Data provided below:

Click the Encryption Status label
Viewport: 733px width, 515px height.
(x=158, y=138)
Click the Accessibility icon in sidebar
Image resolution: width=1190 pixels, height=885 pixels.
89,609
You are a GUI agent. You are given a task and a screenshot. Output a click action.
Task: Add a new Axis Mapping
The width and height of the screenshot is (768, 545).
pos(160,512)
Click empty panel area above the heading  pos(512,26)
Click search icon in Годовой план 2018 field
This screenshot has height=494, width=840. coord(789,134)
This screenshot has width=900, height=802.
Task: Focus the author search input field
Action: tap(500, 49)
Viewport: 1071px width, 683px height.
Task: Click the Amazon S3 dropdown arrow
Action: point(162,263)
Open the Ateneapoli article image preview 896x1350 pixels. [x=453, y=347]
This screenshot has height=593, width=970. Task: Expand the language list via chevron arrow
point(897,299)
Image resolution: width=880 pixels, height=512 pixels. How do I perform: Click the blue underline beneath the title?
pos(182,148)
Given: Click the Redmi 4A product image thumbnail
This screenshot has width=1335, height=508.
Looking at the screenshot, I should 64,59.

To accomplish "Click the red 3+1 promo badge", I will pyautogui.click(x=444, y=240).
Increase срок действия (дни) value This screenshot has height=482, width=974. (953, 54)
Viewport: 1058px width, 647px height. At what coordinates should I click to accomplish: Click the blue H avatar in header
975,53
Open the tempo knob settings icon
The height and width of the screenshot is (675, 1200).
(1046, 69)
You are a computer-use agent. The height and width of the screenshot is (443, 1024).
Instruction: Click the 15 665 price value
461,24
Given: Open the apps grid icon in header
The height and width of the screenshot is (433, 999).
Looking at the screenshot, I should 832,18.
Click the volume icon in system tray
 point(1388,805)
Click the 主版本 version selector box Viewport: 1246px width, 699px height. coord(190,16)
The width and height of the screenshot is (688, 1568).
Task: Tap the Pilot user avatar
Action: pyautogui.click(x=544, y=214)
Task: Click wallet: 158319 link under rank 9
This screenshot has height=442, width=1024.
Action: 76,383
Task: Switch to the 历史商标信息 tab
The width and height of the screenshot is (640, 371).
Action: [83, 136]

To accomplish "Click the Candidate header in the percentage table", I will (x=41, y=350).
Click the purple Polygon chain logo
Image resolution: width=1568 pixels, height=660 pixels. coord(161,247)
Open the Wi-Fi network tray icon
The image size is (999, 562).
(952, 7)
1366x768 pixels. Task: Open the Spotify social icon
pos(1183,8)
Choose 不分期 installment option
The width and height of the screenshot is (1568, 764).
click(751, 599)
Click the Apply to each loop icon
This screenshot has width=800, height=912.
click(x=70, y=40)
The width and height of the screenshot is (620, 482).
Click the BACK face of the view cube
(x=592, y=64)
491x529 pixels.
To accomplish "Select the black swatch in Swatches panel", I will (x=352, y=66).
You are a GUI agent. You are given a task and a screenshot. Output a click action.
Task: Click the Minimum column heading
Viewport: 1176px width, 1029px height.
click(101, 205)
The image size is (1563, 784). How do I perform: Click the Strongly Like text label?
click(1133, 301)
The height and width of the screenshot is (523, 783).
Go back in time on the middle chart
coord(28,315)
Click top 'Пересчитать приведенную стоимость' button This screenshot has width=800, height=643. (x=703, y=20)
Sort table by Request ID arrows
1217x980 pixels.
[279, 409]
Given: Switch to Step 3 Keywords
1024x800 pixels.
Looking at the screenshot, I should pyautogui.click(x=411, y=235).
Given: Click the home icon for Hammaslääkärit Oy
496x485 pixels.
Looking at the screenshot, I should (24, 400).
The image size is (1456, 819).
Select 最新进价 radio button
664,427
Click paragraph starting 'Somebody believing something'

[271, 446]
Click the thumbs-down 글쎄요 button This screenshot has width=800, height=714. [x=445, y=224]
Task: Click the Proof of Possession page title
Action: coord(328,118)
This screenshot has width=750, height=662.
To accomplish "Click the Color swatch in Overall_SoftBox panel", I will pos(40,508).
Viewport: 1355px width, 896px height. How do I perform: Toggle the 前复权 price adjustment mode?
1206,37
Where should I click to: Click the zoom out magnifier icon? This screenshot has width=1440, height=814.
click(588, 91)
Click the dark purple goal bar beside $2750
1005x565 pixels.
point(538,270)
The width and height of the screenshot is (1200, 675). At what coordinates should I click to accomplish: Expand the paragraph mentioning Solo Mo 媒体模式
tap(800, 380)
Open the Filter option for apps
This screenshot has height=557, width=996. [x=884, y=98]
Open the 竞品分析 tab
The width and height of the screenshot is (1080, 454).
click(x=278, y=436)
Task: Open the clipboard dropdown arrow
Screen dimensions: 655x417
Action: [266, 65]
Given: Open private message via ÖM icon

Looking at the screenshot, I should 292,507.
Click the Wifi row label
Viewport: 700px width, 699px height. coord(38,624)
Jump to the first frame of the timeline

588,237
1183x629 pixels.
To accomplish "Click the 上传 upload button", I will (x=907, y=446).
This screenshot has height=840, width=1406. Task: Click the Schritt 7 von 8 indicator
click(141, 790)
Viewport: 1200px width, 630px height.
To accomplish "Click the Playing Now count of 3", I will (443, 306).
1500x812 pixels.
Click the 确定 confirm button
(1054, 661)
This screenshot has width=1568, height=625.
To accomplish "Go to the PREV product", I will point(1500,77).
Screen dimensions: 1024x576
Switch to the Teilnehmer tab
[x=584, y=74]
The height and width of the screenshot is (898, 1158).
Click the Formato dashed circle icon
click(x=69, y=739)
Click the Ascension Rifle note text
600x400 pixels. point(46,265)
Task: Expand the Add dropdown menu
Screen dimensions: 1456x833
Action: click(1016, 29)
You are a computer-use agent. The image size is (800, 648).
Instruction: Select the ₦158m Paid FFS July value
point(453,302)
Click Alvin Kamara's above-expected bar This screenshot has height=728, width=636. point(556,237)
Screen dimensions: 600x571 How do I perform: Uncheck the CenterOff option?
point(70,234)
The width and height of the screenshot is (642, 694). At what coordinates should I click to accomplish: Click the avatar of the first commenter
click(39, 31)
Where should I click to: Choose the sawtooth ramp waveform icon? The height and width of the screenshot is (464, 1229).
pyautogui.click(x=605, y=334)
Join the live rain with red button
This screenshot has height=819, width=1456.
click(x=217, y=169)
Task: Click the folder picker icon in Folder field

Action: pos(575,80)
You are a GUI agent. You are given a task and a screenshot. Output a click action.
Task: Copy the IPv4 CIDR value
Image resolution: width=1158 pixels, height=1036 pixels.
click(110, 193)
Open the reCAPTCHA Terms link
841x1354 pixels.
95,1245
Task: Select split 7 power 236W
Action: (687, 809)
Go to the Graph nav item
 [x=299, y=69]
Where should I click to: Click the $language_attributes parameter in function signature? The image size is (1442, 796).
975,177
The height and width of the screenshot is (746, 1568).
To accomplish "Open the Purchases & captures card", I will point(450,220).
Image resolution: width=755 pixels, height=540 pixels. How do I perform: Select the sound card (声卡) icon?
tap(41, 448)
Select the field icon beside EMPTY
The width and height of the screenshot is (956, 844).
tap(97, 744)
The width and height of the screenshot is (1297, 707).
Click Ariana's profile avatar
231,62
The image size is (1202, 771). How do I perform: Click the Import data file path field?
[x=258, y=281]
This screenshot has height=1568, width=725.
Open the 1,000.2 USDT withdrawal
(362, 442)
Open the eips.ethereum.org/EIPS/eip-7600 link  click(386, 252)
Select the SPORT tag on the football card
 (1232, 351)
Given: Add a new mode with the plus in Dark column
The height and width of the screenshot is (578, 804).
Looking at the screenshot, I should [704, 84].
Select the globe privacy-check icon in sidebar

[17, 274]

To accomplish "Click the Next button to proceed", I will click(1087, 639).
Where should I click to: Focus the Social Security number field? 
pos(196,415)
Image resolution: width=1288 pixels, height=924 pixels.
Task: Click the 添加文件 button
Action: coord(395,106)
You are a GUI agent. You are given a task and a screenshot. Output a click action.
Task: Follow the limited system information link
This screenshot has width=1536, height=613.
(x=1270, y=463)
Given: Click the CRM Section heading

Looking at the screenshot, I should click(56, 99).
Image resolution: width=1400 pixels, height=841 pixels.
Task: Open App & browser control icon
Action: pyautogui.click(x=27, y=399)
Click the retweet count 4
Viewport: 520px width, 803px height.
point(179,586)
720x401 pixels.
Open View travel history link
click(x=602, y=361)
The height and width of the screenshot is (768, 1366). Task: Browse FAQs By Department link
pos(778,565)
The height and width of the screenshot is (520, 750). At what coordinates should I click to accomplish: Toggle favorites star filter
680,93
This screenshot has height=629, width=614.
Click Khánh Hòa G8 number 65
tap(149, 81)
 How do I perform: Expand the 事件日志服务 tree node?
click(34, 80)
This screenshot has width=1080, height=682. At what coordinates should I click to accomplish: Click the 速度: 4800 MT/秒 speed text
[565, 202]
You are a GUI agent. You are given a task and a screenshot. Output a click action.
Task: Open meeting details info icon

End of Data provided.

Work to complete -
Please output exactly the lines between the one holding "Where should I click to: Focus" and the one holding "Click the retweet count 4" in the records above, inclusive, and nothing more.

Answer to this task -
Where should I click to: Focus the Social Security number field? 
pos(196,415)
Image resolution: width=1288 pixels, height=924 pixels.
Task: Click the 添加文件 button
Action: coord(395,106)
You are a GUI agent. You are given a task and a screenshot. Output a click action.
Task: Follow the limited system information link
This screenshot has width=1536, height=613.
(x=1270, y=463)
Given: Click the CRM Section heading

Looking at the screenshot, I should click(56, 99).
Image resolution: width=1400 pixels, height=841 pixels.
Task: Open App & browser control icon
Action: pyautogui.click(x=27, y=399)
Click the retweet count 4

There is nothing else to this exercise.